Today in Labor History July 16, 1934: The San Francisco General Strike began, with 150,000 workers participating. The longshoremen’s strike actually started on May 9 and lasted 83 days, leading ultimately to the unionization of all West Coast ports. The strike grew violent quickly, with company goons and police brutalizing longshoremen and sailors. They hired private security to protect the scabs they brought in to load and unload ships, housing them in moored ships and wall compounds that the strikers attacked. In San Pedro, two workers were killed by private security on May 15. Battles also broke out in Oakland, San Francisco, Portland and Seattle. On Bloody Thursday, July 5, in San Francisco, police attacked strikers with tear gas and with clubs while on horseback and later fired into the crowd, killing two and injuring others. A General Strike was called on July 14 and began on July 16, lasting 4 days. Many non-unionized workers joined the strike. Movie theaters and night clubs shut down. Many small businesses shut down & posted signs in solidarity with the strikers.
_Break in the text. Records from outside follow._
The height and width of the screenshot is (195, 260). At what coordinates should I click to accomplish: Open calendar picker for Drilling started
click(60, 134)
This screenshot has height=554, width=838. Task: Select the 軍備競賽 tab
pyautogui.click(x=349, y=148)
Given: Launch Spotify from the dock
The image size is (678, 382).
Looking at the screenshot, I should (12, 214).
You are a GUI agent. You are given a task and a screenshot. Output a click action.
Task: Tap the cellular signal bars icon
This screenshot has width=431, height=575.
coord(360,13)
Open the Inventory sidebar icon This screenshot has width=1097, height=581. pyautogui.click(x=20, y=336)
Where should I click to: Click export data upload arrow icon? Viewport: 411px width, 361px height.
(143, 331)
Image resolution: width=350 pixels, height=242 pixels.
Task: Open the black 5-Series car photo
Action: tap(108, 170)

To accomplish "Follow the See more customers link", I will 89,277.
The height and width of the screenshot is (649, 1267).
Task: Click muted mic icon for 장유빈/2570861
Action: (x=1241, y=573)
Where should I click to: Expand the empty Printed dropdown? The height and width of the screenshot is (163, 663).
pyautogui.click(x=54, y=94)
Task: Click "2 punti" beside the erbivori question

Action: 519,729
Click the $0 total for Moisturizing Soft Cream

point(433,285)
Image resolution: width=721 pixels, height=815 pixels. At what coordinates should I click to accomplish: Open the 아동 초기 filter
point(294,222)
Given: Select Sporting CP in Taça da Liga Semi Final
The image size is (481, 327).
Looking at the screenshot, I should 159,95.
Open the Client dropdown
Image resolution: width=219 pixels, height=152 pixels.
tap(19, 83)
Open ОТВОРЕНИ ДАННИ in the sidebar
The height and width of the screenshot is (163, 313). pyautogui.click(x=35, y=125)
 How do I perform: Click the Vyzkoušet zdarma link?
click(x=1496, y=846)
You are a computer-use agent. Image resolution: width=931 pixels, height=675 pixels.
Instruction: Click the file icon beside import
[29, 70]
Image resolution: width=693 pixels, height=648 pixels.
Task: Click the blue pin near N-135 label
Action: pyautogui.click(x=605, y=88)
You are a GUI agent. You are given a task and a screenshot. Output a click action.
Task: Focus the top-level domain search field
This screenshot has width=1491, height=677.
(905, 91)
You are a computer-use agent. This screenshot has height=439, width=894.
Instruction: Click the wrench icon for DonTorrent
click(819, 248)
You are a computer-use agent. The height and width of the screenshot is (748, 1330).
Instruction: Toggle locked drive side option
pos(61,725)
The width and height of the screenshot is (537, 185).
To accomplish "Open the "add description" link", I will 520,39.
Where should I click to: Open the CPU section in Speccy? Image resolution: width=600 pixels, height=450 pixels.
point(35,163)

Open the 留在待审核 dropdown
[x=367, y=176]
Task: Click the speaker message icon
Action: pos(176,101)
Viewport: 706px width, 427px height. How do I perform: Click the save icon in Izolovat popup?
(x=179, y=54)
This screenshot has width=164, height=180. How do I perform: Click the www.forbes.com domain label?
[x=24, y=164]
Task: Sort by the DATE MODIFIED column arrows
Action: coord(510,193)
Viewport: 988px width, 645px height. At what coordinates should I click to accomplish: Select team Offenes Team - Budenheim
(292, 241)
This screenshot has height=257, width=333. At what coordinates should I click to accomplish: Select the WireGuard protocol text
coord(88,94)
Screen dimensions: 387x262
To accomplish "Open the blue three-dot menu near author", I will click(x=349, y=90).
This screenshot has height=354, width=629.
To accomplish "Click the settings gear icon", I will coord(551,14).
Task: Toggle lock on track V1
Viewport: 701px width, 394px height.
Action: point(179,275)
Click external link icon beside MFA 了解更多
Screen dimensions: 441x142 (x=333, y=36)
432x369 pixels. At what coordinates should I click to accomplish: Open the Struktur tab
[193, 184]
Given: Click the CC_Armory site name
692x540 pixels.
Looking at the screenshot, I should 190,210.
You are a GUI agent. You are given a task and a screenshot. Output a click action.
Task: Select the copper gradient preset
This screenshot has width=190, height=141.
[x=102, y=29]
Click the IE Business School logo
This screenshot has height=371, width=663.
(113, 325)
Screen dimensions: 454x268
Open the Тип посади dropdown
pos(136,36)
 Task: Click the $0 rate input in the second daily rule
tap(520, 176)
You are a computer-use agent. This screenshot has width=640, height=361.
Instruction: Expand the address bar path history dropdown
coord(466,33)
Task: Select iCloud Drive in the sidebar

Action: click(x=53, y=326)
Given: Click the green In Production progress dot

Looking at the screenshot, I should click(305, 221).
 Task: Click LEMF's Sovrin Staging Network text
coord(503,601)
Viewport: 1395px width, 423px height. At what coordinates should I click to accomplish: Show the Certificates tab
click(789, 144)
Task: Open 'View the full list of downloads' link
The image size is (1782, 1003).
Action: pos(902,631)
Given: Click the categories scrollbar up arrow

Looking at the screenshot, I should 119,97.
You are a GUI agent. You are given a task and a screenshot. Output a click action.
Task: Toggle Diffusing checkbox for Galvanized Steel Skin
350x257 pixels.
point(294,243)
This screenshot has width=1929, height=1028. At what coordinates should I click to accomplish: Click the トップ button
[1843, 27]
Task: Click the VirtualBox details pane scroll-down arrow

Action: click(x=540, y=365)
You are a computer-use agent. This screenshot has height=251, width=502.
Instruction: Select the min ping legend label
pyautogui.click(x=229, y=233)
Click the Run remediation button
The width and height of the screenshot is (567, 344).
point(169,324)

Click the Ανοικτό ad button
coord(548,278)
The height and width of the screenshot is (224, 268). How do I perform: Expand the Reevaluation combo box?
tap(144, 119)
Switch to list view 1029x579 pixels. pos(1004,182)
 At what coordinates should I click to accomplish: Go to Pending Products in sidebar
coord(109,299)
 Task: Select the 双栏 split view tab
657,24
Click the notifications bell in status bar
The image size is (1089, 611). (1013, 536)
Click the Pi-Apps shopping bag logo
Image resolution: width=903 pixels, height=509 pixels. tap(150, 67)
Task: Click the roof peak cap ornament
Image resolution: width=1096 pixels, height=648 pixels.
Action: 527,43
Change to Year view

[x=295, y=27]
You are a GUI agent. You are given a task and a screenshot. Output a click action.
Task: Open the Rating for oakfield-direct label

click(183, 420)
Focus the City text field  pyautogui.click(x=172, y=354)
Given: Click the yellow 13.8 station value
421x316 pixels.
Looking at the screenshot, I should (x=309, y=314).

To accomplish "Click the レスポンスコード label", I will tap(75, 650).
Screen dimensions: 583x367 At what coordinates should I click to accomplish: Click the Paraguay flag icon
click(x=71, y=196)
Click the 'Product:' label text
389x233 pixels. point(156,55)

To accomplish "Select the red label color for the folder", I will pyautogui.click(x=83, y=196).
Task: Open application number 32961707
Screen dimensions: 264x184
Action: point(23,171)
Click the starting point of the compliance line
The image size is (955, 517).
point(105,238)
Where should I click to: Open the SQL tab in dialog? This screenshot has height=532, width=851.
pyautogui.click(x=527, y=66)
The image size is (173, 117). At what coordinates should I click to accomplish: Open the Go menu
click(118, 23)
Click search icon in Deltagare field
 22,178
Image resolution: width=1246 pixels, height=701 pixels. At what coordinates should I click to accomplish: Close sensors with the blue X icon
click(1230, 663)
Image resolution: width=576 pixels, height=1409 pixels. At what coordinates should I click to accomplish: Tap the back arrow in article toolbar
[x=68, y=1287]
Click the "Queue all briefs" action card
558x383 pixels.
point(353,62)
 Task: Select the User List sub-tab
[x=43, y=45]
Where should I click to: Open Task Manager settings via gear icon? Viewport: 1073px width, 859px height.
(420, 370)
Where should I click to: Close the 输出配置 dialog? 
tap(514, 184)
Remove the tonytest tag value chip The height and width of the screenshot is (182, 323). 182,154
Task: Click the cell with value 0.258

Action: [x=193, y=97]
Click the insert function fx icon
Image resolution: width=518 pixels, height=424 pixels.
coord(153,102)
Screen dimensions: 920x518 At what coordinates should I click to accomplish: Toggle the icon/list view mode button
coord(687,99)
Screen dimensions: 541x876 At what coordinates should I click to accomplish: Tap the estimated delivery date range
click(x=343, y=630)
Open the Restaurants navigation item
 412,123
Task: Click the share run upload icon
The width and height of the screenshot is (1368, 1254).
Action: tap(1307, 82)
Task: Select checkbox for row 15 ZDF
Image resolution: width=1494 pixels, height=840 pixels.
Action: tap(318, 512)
On July 17, the cops arrested 300 people they accused of being communists, radicals or subversives. The National Guard also blocked both ends of Jackson Street that day with machine gun-mounted trucks to aid vigilante attacks on the Marine Workers Industrial Union headquarters and the ILA soup kitchen. They raided many other union halls and communist organizations. Vigilantes kidnapped and beat a lawyer for the ACLU, as well as 13 radicals from San Jose, CA.
Today in Labor History July 14, 1789: Parisians stormed the Bastille during the French Revolution. The Bastille was a fortress, armory and political prison, and was a symbol of tyranny, feudal authority and the "divine" rights of kings. The Marquis de Sade had been imprisoned there and was transferred out only 10 days before the storming. The French Revolution succeeded in overthrowing the monarchy, replacing it with a bourgeois republic. However, it sparked optimism among working people throughout the world and inspired other revolutions, like the Haitian Revolution, in 1791.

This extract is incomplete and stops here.